Her legacy is one of documented memory and elevated dignity. Through series like Lugar Común, Hálito Divino, and Tejiendo Calle, she has created enduring archives that honor the lives of individuals and communities often absent from official histories. These bodies of work serve as critical resources for understanding the social fabric of Cartagena and other regions, capturing nuances of class, gender, and cultural change.
Furthermore, Rumié has paved the way for other artists to integrate social work methodologies into their practice, blurring the lines between art, anthropology, and activism. Her recognition by institutions like the United Nations and the Rockefeller Foundation validates the importance of this interdisciplinary approach, ensuring her methods and concerns will continue to inspire future generations of artists committed to social change.
Personal Characteristics
Ruby Rumié maintains a deep connection to her roots, living and working between Cartagena, Colombia, and Santiago, Chile. This bi-coastal life reflects her attachment to the specific social landscapes of Latin America that fuel her work, while also engaging with broader artistic dialogues. Her personal life is integrated with her professional pursuits, characterized by a sustained immersion in the communities she portrays.

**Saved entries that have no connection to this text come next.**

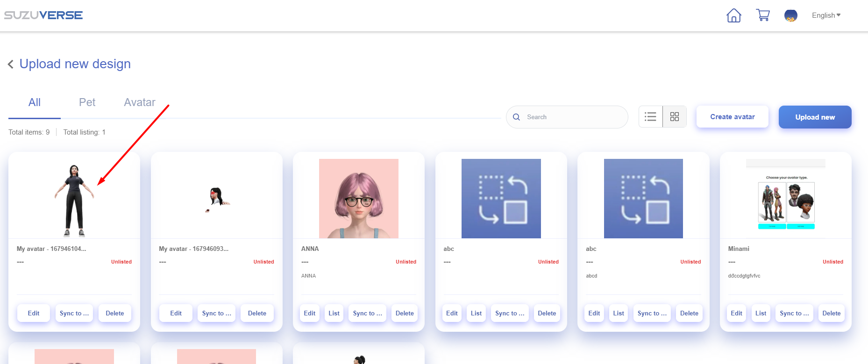Open the ANNA pink-haired avatar thumbnail
The image size is (868, 364).
358,199
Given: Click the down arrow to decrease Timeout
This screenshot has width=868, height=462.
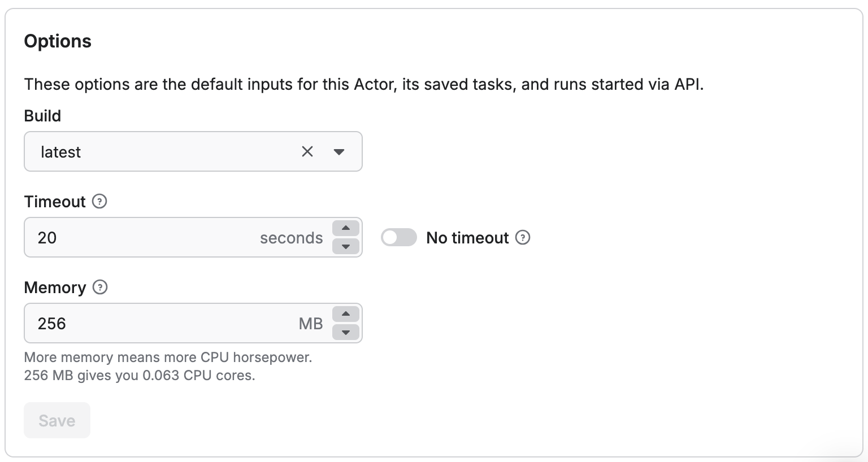Looking at the screenshot, I should pyautogui.click(x=345, y=247).
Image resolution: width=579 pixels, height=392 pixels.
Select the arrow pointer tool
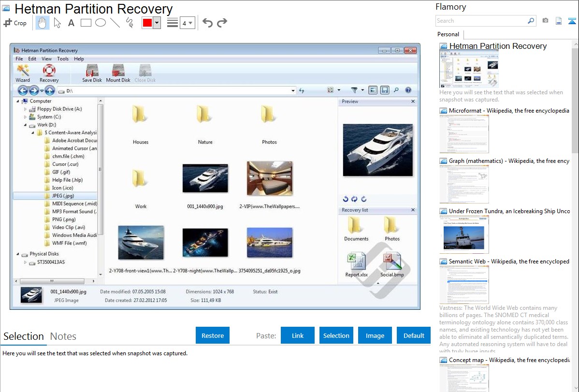(x=57, y=23)
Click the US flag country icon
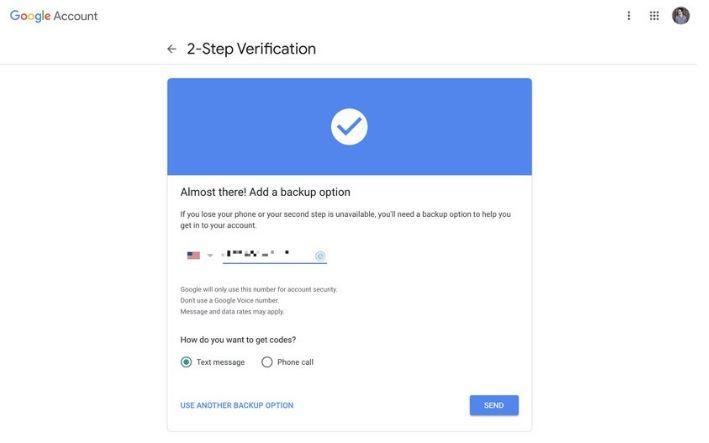The height and width of the screenshot is (443, 709). [x=194, y=255]
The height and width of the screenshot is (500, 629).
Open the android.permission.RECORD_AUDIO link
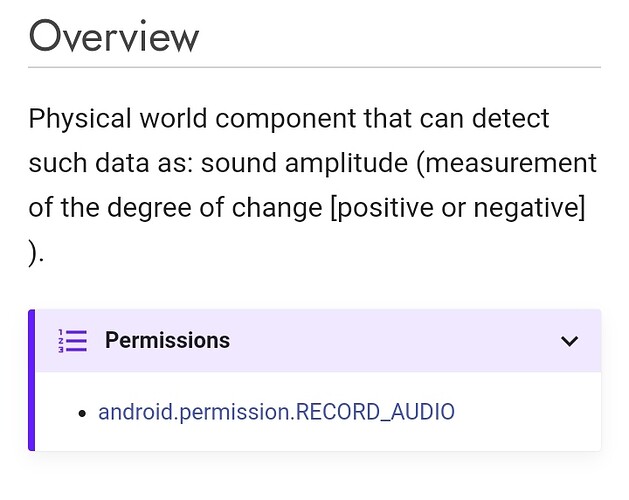(x=276, y=412)
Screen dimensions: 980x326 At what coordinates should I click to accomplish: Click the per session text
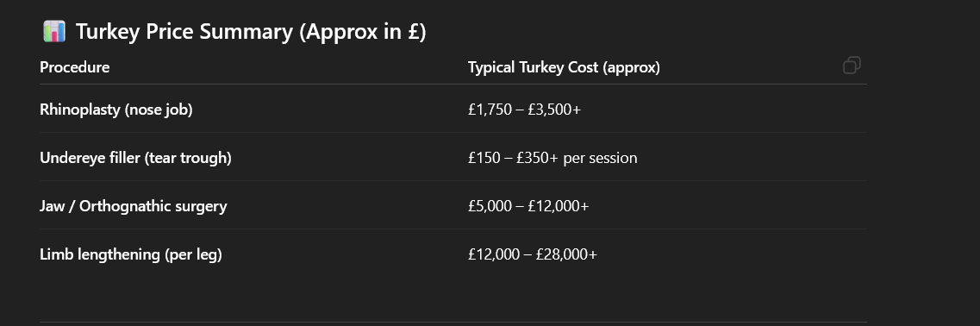(x=600, y=158)
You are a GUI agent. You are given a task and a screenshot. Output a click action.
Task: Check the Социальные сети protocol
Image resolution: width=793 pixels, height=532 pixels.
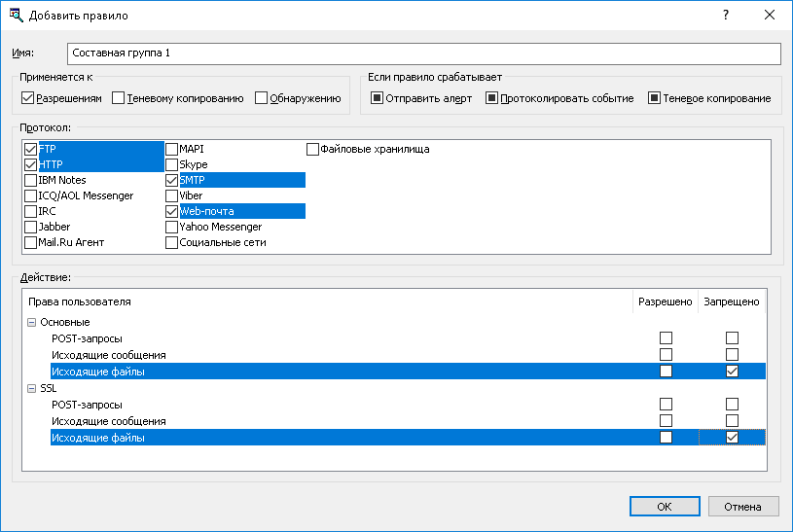[172, 243]
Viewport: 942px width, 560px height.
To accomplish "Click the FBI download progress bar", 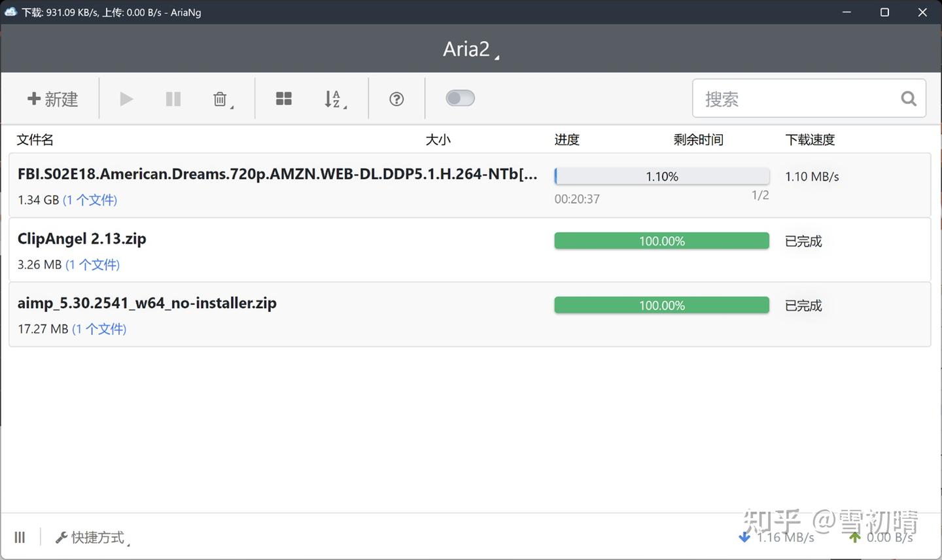I will point(661,175).
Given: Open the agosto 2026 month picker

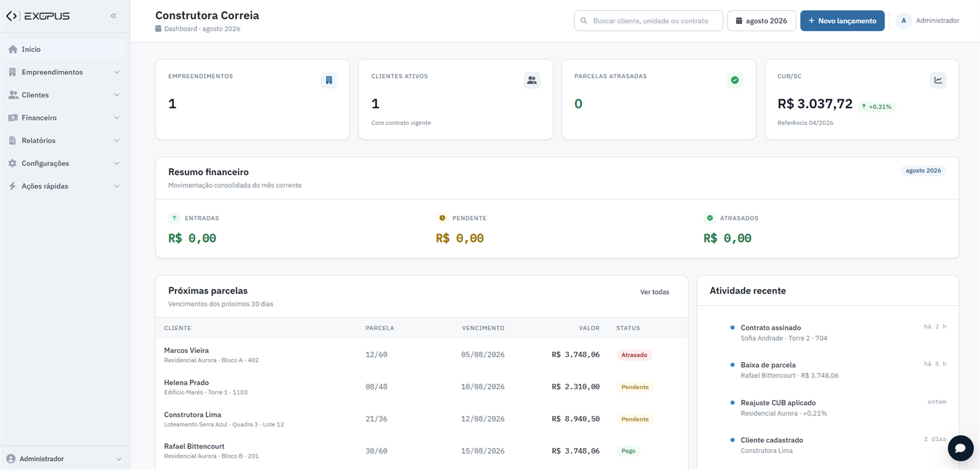Looking at the screenshot, I should tap(761, 21).
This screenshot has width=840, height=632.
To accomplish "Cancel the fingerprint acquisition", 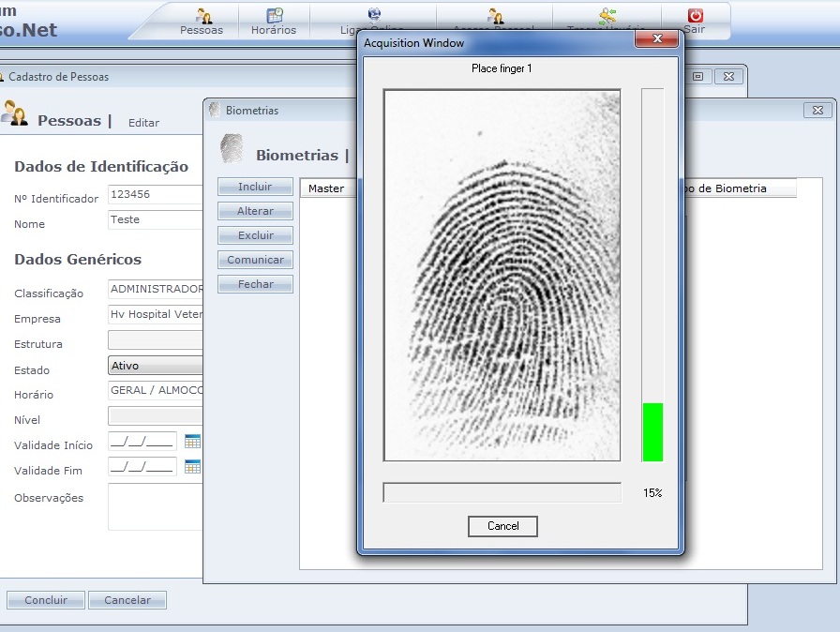I will 503,526.
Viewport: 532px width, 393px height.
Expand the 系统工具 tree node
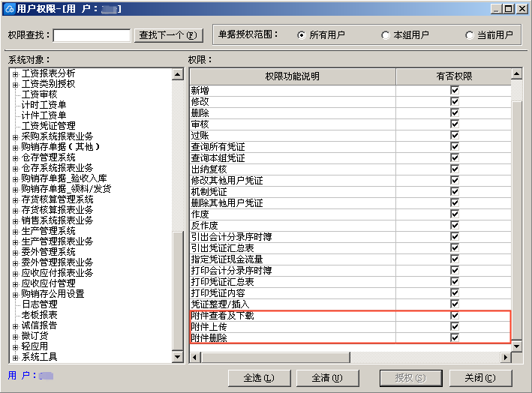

She is described as possessing a resilient and contemplative character, qualities essential for navigating the emotionally heavy themes of her work. Rumié’s ability to handle stories of pain and marginalization with grace and hope points to a personal fortitude and an optimistic belief in human resilience. Her commitment to long-term projects, some spanning nearly a decade, reveals a patient and dedicated temperament.
References
- 1. Wikipedia
- 2. Nohra Haime Gallery
- 3. Artsy
- 4. ArtNexus
- 5. El Malpensante
- 6. Wall Street International
- 7. The Rockefeller Foundation
- 8. Museo Nacional de Bellas Artes (Chile)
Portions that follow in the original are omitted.